The chase went through Hett Village and Sunderland Bridge, near Durham, onto the A167 dual carriageway, and ended when Johal’s car was “boxed in” by two police vehicles in North Road, Tudhoe, near Spennymoor.
Paul Lee, prosecuting, said Johal was still revving the vehicle, as if intending to drive off, if a gap emerged.
As officers approached the damaged driver’s door, Johal shouted that he was taking a man to hospital on an emergency.
But his passenger was laughing and told police he had only been for a drink with Johal, who runs a pizza shop.
Mr Lee said Johal was taken to a police station but refused to co-operate with officers and would not provide a breath specimen.
The court heard he has two previous drink driving convictions and had used a forged licence during one subsequent ban.

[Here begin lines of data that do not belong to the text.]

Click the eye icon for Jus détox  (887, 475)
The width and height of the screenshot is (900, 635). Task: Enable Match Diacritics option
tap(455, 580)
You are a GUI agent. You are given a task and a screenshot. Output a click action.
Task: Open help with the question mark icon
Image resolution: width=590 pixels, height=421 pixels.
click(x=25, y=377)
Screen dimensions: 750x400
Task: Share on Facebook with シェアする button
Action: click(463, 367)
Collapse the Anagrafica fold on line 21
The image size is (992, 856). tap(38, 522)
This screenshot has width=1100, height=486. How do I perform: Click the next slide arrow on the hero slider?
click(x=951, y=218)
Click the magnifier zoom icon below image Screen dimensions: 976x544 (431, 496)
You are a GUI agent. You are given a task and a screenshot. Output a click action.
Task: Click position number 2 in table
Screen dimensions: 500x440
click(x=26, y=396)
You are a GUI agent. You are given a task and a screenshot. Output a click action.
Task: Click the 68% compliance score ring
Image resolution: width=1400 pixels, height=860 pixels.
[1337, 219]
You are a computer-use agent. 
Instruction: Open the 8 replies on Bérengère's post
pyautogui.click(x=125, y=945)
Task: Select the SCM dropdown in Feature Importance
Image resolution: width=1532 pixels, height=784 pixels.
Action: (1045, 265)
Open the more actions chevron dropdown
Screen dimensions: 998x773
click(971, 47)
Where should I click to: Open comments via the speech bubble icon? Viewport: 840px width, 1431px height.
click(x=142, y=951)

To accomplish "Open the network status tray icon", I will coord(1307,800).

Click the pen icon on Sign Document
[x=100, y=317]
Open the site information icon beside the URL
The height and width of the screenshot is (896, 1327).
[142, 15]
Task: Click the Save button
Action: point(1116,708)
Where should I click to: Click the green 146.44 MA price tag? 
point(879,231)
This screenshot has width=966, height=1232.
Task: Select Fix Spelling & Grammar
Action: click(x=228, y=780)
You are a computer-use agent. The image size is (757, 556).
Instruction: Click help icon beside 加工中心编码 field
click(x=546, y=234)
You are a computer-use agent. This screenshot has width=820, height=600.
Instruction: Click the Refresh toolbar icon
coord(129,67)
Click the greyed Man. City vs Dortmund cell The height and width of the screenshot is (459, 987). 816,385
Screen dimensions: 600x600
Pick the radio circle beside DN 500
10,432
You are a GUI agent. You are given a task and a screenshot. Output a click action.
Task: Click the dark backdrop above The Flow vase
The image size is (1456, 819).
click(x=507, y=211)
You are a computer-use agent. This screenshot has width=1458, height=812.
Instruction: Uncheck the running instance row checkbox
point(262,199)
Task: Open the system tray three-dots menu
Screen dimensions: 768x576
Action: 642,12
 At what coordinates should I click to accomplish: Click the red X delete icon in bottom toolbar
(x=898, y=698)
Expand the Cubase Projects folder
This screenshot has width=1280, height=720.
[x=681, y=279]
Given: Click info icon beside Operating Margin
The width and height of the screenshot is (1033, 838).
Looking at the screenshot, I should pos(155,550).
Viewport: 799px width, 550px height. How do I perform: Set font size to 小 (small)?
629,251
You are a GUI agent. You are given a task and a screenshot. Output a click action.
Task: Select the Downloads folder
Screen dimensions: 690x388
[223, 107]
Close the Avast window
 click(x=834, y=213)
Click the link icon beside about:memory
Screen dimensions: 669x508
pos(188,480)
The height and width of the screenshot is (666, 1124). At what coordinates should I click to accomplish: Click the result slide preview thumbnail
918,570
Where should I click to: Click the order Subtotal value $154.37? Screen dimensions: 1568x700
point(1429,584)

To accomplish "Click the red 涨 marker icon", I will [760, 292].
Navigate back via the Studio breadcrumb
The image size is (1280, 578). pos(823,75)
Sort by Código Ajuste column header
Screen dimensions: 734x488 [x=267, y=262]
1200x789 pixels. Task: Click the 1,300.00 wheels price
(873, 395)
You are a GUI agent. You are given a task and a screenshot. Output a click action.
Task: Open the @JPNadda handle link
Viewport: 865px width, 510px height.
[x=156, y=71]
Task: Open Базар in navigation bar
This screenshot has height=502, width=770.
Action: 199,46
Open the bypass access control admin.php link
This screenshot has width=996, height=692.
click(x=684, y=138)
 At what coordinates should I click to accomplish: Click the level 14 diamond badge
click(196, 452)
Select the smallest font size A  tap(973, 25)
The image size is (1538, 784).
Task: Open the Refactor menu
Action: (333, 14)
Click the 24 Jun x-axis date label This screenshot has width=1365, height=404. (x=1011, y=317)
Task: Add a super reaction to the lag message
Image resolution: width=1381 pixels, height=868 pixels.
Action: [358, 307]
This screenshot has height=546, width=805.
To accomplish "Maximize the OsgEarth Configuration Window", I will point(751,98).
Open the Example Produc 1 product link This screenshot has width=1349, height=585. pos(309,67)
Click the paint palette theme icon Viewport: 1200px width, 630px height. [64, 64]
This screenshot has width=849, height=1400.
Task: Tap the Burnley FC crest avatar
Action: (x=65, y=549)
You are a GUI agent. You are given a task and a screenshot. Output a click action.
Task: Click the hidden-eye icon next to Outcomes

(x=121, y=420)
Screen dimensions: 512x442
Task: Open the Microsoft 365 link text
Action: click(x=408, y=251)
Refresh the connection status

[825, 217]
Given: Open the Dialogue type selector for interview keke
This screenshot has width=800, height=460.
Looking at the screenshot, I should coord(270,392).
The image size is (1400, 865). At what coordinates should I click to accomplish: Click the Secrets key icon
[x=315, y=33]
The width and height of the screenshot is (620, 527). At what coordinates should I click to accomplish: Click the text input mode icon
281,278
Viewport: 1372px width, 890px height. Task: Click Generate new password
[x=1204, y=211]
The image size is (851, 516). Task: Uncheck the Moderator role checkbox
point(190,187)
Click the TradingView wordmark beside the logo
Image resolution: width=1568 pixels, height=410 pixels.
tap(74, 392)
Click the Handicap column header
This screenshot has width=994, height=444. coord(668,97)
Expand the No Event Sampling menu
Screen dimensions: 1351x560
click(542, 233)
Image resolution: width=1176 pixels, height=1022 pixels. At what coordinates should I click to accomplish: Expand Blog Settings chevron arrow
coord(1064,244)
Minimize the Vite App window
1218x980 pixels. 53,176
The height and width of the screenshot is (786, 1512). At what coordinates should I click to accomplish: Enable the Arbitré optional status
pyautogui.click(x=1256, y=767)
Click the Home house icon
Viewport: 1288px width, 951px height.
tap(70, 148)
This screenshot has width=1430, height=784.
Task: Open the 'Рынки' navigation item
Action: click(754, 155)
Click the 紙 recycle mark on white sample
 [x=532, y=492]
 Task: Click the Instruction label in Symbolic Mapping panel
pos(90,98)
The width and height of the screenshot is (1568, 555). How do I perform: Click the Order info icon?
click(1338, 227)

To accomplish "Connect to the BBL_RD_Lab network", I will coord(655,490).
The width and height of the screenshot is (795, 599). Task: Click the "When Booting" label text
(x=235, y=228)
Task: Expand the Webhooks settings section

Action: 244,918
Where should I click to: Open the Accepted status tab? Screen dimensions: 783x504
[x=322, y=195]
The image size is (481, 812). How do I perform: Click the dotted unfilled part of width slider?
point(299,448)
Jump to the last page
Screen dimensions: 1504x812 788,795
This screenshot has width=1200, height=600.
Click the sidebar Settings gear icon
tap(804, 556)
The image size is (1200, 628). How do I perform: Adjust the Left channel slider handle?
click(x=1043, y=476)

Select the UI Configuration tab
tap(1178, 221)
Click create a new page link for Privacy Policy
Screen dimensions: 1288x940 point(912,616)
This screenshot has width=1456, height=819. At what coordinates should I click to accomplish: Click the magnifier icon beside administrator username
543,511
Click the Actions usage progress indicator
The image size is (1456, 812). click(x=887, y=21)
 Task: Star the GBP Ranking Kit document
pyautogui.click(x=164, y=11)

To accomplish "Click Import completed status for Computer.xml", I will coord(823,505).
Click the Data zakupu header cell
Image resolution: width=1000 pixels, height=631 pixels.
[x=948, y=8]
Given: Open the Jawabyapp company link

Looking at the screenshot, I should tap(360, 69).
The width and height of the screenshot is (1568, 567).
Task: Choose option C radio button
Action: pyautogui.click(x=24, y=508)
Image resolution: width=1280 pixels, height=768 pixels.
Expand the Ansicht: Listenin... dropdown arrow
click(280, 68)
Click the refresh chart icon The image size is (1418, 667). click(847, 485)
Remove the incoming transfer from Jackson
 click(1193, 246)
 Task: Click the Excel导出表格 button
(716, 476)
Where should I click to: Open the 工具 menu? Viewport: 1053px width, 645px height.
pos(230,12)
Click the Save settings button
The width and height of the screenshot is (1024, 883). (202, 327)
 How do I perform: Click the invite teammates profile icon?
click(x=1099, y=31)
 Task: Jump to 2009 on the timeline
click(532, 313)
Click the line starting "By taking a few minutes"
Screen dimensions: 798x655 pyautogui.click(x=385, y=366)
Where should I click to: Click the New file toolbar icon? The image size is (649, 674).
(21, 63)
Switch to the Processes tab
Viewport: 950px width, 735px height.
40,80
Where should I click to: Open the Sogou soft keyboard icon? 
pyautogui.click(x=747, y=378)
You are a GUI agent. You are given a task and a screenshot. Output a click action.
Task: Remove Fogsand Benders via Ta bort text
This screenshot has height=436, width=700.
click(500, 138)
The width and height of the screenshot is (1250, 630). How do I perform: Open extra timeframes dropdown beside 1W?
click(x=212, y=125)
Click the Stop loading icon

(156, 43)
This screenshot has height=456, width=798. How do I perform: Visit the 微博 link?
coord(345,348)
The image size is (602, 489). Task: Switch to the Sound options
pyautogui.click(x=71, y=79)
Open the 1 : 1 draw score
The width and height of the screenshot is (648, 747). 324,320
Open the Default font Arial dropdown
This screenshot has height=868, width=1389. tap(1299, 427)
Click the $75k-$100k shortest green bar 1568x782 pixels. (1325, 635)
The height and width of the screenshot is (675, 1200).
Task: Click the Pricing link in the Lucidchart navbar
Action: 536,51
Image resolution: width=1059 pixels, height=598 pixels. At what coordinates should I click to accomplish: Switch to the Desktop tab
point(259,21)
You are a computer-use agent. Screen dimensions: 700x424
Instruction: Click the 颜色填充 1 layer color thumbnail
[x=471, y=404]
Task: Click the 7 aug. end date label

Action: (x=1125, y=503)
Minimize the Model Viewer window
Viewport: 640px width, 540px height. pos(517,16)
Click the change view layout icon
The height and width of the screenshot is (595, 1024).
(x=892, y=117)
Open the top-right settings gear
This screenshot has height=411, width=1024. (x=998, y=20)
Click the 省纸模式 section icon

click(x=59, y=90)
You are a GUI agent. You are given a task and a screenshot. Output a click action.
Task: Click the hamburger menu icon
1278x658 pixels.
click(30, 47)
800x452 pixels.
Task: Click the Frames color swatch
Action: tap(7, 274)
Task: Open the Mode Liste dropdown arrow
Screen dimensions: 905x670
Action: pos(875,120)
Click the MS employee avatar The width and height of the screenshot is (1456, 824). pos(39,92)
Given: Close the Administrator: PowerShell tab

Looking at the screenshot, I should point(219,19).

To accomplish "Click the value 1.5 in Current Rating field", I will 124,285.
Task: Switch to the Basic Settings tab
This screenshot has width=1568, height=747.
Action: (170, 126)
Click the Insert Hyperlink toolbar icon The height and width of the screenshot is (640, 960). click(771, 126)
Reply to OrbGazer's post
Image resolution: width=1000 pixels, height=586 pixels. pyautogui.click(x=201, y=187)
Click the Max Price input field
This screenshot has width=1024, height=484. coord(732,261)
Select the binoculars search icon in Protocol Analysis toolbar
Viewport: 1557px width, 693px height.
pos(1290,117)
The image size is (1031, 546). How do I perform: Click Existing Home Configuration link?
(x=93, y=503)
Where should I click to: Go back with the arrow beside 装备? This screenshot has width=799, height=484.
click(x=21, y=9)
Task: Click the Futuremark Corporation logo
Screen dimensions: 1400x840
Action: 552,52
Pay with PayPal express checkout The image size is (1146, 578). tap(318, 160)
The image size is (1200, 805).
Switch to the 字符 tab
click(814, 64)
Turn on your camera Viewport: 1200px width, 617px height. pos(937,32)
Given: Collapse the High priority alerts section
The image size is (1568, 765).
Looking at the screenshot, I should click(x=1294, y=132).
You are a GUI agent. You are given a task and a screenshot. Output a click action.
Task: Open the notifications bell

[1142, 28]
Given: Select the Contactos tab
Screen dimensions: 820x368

Thirty-year-old Johal, of High Street, West Cornforth, County Durham, admitted dangerous driving, failing to provide a breath specimen and failing to stop for police, plus no insurance.
Chris Morrison, mitigating, said: “As an officer approached the car he quite clearly had a fit of panic and, very unwisely, chose to drive off.
“First and foremost he would like to apologise for his stupidity.
“Most of this driving, however, was on quiet country roads in the early hours when there were few other road users about.”
Mr Morrison said Johal took over a former fish and chip shop in West Cornforth and has made a success of the pizza business, employing four people and providing for his extended family.
Jailing him for 16 months, Recorder Alistair MacDonald told Johal he drove in, “an outrageous fashion”, while apparently heavily intoxicated, posing a risk to any other potential road user.
He also banned Johal from driving for five years.